• **STORED RECORDS**
####################
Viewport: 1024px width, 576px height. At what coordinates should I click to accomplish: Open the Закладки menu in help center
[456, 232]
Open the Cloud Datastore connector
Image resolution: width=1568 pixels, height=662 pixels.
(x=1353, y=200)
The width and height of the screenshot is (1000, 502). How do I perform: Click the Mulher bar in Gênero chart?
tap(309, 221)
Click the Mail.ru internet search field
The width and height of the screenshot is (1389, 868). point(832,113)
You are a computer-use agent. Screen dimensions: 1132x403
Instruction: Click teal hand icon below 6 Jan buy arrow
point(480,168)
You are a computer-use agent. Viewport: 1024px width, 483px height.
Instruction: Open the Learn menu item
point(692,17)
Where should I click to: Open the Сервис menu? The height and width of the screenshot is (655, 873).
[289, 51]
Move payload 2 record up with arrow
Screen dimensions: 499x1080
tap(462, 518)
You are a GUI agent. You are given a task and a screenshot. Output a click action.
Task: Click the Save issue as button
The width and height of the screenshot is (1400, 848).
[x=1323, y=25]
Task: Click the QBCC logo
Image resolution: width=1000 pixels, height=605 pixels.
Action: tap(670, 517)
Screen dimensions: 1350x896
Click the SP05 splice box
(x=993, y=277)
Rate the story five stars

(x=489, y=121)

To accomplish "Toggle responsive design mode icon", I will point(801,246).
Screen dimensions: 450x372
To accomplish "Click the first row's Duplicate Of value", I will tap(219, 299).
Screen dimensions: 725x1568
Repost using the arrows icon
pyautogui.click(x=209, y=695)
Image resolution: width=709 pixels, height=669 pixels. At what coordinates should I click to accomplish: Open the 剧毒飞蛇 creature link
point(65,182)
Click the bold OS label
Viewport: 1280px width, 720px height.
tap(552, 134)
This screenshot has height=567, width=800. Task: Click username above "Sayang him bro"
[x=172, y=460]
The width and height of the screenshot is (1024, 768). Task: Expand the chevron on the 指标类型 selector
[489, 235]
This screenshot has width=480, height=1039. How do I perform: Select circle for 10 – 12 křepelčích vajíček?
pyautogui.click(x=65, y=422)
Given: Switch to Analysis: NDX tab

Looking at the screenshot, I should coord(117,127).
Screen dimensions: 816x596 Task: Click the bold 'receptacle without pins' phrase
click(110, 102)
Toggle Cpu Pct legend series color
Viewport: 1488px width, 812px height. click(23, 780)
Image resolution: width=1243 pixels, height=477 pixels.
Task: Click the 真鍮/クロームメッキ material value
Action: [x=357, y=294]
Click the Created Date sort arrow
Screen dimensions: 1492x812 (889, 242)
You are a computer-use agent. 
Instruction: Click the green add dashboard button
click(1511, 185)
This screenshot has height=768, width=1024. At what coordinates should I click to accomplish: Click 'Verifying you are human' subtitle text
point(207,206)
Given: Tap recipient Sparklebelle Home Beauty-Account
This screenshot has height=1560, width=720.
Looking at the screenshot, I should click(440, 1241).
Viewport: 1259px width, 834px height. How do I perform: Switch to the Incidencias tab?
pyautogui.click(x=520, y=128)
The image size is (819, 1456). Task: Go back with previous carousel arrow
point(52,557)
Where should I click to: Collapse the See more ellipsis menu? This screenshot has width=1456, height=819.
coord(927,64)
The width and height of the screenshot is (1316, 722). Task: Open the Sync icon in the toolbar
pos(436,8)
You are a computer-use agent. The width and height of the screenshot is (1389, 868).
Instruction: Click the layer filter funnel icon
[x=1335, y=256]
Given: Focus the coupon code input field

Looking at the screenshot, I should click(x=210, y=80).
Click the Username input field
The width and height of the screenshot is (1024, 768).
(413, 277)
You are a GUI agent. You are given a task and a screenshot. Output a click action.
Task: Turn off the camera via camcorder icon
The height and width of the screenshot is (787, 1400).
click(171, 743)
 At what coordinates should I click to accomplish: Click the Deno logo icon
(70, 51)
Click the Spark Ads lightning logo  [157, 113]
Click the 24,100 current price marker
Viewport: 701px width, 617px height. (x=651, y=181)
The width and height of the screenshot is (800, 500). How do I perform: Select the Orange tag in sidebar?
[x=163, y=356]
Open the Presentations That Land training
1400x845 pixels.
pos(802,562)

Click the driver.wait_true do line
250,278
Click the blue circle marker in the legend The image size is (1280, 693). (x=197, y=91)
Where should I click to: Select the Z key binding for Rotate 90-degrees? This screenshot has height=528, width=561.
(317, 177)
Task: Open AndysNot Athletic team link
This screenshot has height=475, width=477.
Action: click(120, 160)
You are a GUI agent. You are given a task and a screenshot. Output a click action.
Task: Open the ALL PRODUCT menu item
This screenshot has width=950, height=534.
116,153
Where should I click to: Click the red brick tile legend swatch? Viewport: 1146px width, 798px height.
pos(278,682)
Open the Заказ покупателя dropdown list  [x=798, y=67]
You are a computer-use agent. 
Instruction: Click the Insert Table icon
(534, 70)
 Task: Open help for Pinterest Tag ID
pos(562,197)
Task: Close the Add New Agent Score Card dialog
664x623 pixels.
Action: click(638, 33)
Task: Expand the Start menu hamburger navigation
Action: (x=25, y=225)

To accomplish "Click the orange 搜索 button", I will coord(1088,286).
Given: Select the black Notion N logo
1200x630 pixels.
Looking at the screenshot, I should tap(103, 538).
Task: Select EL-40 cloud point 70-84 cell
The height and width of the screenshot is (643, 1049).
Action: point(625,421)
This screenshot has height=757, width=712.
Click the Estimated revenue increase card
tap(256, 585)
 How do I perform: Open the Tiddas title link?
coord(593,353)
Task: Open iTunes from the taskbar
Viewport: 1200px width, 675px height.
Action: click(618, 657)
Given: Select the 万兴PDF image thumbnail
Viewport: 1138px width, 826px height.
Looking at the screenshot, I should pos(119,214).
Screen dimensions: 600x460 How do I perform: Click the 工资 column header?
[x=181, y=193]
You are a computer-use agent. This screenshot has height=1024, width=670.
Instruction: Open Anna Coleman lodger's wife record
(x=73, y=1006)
####################
• **EXERCISE GOAL**
From the records above, collect and copy every line that contains the string "Viewport". Case counts.

• **EXERCISE SOLUTION**
Viewport: 1024px width, 576px height. At what coordinates should I click to accomplish: Open the Закладки menu in help center
You are a computer-use agent. Viewport: 1024px width, 483px height.
Viewport: 1280px width, 720px height.
Viewport: 1488px width, 812px height. click(23, 780)
Viewport: 1259px width, 834px height. How do I perform: Switch to the Incidencias tab?
Viewport: 701px width, 617px height. (x=651, y=181)
Where should I click to: Click the red brick tile legend swatch? Viewport: 1146px width, 798px height.
Viewport: 1200px width, 675px height.
Viewport: 1138px width, 826px height.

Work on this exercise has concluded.